Menace actors are distributing Revenge RAT malware, developed utilizing reliable instruments like “smtp-validator” and “Email to SMS.”
When executed, the malware runs a malicious file and a reliable software, making it troublesome for customers to know there’s malicious exercise.
Furthermore, menace actors have additionally created a setup.exe file that’s executed and hidden earlier than the execution of smtp-verifier.exe. As well as, a number of information are used on this Revenge RAT malware execution course of.
Reside assault simulation Webinar demonstrates numerous methods by which account takeover can occur and practices to guard your web sites and APIs in opposition to ATO assaults.

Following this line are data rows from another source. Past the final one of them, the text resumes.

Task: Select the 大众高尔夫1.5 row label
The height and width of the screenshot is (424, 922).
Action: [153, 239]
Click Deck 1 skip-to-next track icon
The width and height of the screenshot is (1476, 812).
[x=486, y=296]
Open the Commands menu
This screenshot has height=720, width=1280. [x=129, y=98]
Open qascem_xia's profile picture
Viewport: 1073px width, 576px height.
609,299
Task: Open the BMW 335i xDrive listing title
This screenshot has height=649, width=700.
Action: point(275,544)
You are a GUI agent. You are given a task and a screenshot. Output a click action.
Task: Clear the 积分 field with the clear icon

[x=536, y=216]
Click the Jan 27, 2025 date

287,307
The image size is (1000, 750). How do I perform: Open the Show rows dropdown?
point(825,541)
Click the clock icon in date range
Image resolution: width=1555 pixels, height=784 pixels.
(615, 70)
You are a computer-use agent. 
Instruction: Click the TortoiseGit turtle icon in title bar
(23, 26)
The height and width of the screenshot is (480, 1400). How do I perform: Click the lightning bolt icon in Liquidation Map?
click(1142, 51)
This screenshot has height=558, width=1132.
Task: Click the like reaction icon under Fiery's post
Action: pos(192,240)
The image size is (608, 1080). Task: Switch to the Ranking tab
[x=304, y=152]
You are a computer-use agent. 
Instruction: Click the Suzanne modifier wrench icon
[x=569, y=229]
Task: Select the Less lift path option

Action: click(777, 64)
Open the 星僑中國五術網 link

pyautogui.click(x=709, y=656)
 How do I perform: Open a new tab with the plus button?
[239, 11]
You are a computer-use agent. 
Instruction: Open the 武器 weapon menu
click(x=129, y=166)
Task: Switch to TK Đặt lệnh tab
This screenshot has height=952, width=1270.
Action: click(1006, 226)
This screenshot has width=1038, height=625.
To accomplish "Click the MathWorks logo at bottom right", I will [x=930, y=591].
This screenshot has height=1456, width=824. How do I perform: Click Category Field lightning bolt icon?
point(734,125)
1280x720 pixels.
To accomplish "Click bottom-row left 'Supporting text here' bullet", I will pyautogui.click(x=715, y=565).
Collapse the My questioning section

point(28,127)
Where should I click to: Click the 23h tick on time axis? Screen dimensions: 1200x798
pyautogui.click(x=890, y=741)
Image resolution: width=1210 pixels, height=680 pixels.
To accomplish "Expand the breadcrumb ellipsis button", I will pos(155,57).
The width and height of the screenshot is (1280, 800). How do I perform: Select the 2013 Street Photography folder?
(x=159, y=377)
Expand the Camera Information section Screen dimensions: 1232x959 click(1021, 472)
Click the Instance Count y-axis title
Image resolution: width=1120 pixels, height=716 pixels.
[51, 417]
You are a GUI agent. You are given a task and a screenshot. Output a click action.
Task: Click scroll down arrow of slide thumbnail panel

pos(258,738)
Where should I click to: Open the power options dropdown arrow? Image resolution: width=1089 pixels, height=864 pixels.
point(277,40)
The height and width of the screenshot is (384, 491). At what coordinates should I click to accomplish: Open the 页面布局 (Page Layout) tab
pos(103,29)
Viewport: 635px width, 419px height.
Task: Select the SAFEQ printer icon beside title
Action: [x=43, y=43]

Based on the studies shared with Cyber Safety Information, the malicious file “setup.exe” is used for producing further malware by creating and working svchost.exe within the %appdatapercentMicrosoftWindowsTemplates path with a hidden attribute.
After this, the svchost.exe file is registered within the autorun registry by the setup.exe file with the worth “Microsoft Corporation Security.” The svchost.exe file connects to the C2 server and downloads the HTML file, which is then decompressed.
The downloaded HTML file creates and runs the explorer.exe file within the %appdatapercentMicrosoftWindowsTemplates path. There have been 2 C2 servers talked about as an alternate answer in case the primary C2 server URL was blocked or when a brand new C2 was up to date.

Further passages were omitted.